There will be no set prices on Thursday, with a barter-type system for the items that include handmade props from well-known designer Wendy Todd.

“I think it’ll be a lot of, we’ll point and make a suggestion and then ask people to make us an offer,” Packer said.

Packer said that one unique item was a “beautiful straw hat” that was created for the Edward Lear character in Slingsby’s major opera production, Ode to Nonsense.

He said the company, which had a focus on its environmental impact, had already rehomed many sets and props from its productions, adding that most items not sold at the garage sale would go to charity, and a small amount of “rubbish” would end up in landfill.

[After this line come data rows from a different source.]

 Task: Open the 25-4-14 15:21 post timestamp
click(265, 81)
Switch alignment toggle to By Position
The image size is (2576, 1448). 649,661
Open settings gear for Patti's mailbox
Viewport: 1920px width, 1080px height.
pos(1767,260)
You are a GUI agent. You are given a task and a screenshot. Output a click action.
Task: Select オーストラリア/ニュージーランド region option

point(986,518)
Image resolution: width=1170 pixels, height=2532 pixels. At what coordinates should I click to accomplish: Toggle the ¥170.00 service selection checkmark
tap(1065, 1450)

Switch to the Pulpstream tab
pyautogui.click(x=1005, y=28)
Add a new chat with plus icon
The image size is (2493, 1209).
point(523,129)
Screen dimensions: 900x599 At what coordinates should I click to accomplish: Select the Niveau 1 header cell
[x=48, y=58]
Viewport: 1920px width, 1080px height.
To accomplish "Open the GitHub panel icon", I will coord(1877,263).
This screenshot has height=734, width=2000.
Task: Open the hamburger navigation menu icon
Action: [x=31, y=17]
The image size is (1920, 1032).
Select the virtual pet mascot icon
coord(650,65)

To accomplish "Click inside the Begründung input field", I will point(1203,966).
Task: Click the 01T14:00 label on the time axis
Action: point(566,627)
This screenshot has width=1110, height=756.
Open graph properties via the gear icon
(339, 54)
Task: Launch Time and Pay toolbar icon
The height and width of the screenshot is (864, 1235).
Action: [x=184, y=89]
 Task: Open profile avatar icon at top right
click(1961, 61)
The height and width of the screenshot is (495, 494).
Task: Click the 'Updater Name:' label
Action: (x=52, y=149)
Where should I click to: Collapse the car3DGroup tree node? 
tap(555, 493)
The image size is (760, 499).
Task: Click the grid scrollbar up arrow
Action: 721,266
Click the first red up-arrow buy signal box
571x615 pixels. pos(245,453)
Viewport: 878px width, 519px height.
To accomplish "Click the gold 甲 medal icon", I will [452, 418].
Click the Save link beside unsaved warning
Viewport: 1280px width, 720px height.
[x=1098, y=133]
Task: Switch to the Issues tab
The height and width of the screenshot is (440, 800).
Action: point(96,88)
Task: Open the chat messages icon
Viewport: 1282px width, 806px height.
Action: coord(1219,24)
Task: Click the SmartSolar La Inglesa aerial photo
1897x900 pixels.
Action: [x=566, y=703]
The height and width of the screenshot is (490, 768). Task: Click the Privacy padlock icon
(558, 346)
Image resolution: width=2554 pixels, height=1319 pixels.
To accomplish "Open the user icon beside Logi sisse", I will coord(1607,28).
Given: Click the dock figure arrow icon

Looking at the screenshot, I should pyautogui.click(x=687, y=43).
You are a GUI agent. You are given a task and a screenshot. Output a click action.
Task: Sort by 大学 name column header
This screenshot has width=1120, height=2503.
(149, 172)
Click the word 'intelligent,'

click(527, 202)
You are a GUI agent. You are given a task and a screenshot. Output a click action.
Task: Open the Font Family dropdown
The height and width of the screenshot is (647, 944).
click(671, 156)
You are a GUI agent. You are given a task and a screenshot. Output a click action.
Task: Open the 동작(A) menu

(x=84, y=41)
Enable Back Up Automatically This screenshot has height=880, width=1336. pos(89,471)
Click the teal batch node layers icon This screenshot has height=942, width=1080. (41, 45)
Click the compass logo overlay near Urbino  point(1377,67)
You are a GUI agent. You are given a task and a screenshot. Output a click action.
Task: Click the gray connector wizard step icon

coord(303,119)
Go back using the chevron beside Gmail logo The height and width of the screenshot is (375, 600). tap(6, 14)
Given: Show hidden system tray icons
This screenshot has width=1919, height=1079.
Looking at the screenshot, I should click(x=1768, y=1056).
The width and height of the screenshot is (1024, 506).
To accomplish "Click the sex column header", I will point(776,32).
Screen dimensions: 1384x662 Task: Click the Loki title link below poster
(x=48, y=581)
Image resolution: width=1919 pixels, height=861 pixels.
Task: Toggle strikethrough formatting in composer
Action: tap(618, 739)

Packer was unsure how many people would turn up, but said that “this is about passing these materials on to other people”.

“We may be overwhelmed, or it might just be 15 friends, and either will be fine, probably. Forty friends would be wonderful,” he said.

In the meantime, Slingsby will continue touring its show, A Concise Compendium of Wonder, to places like Whyalla, with a final concert planned towards the end of next year.

“There will be an event or concert or a combination of things that will be the final farewell to the company – sort of vale Slingsby in some ways,” Packer said.

Slingsby’s last garage sale takes place at 96 Glen Osmond Road, Parkside, on Thursday, May 28, from 11.30am to 7.30pm.